The more relaxed atmosphere between the Cold War era enemies is perhaps most evident in the arts, which in the past has provided a bridge between the two neighbors which have not had formal diplomatic ties for close to half a century.
Omara Portuondo, the 79-year-old diva of the legendary Buena Vista Social Club group, was invited to help host the Latin Grammy awards last month in Las Vegas, a ceremony off-limits for Cuban artists during the hardline relationship that marked the Bush administration years.
After taking office in January, Obama promised to "recast" U.S.-Cuban ties and softened some sanctions, although the 47-year U.S. trade embargo remains in place and Cuba is still on a U.S. list of "state sponsors of terrorism."
Obama's easing included lifting restrictions on family visits by Cuban Americans to the island, and has now been followed by a string of U.S. visas for cultural exchanges.
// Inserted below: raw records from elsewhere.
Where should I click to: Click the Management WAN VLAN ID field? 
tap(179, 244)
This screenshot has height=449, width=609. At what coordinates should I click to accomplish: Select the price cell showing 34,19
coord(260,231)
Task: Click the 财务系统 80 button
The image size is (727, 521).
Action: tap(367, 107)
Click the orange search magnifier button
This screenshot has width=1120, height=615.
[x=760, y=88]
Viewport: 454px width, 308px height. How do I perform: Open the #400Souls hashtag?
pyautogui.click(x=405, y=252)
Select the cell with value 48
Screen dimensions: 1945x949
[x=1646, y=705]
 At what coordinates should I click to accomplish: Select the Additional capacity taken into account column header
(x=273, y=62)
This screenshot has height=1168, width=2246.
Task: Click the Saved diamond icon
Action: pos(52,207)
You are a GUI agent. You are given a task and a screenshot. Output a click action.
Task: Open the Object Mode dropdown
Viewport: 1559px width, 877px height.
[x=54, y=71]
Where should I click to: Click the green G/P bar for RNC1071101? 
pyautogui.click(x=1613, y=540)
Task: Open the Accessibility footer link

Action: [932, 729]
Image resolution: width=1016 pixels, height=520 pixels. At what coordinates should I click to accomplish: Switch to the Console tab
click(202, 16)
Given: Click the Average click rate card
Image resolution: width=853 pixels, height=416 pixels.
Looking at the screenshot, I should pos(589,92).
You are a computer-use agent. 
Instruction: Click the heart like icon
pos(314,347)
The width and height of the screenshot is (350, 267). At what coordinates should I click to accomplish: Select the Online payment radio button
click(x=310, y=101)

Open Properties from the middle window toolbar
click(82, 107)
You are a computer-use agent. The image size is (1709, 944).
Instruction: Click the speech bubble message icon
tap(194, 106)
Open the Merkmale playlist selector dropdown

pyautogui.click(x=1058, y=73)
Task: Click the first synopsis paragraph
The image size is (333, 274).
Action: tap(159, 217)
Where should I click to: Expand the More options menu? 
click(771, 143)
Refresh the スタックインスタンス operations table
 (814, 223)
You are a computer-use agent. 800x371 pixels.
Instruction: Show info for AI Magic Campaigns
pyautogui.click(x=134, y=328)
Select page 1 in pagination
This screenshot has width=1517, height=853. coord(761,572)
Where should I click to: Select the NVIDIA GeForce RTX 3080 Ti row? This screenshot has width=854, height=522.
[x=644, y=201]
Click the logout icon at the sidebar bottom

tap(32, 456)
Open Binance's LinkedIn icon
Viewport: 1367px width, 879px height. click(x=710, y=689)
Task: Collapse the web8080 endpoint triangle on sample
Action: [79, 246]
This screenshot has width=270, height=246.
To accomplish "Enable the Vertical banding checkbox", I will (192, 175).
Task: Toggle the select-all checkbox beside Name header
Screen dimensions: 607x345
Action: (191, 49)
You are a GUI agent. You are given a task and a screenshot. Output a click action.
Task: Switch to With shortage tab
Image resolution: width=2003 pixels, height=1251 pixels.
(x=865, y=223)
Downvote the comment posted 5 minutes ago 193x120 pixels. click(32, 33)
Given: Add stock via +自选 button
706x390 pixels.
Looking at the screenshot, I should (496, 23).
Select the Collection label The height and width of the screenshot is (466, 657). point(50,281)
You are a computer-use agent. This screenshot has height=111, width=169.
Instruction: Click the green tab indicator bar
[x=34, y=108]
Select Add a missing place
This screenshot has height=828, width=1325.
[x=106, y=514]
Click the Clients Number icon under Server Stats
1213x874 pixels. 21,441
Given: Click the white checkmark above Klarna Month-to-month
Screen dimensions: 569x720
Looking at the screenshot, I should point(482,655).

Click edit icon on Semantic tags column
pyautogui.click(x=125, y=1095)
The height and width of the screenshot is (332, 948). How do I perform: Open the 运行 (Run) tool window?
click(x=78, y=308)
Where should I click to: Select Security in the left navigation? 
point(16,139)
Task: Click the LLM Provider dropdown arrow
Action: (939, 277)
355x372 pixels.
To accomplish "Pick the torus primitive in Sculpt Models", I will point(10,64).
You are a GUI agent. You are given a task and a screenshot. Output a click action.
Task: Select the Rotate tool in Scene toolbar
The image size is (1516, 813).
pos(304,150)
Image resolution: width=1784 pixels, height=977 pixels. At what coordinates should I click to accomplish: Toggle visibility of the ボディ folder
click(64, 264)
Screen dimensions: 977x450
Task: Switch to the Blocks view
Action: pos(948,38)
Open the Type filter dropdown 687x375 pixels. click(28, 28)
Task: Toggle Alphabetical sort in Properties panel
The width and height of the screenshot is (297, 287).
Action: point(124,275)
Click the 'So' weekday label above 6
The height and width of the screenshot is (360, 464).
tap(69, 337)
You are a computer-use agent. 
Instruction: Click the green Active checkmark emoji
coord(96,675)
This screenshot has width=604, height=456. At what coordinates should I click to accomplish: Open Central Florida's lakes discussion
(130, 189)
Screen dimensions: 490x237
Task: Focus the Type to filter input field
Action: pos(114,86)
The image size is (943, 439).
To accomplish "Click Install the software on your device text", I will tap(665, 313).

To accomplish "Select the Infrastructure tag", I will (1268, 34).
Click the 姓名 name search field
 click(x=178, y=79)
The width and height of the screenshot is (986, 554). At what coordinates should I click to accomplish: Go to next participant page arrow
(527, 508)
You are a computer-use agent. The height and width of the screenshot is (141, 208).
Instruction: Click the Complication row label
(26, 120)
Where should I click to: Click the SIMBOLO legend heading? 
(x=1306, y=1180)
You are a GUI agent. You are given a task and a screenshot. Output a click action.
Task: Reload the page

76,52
Portuondo's visit was soon followed by one by the Septeto Nacional, another legend of Cuban 'son' rhythm that has just returned from touring New York, Los Angeles, Chicago and even Miami, a stronghold of die-hard Cuban exiles that in the past has often been hostile to such appearances.
Another well-known Cuban singer-songwriter, Carlos Varela, is currently on a three-week U.S. visit. Continued...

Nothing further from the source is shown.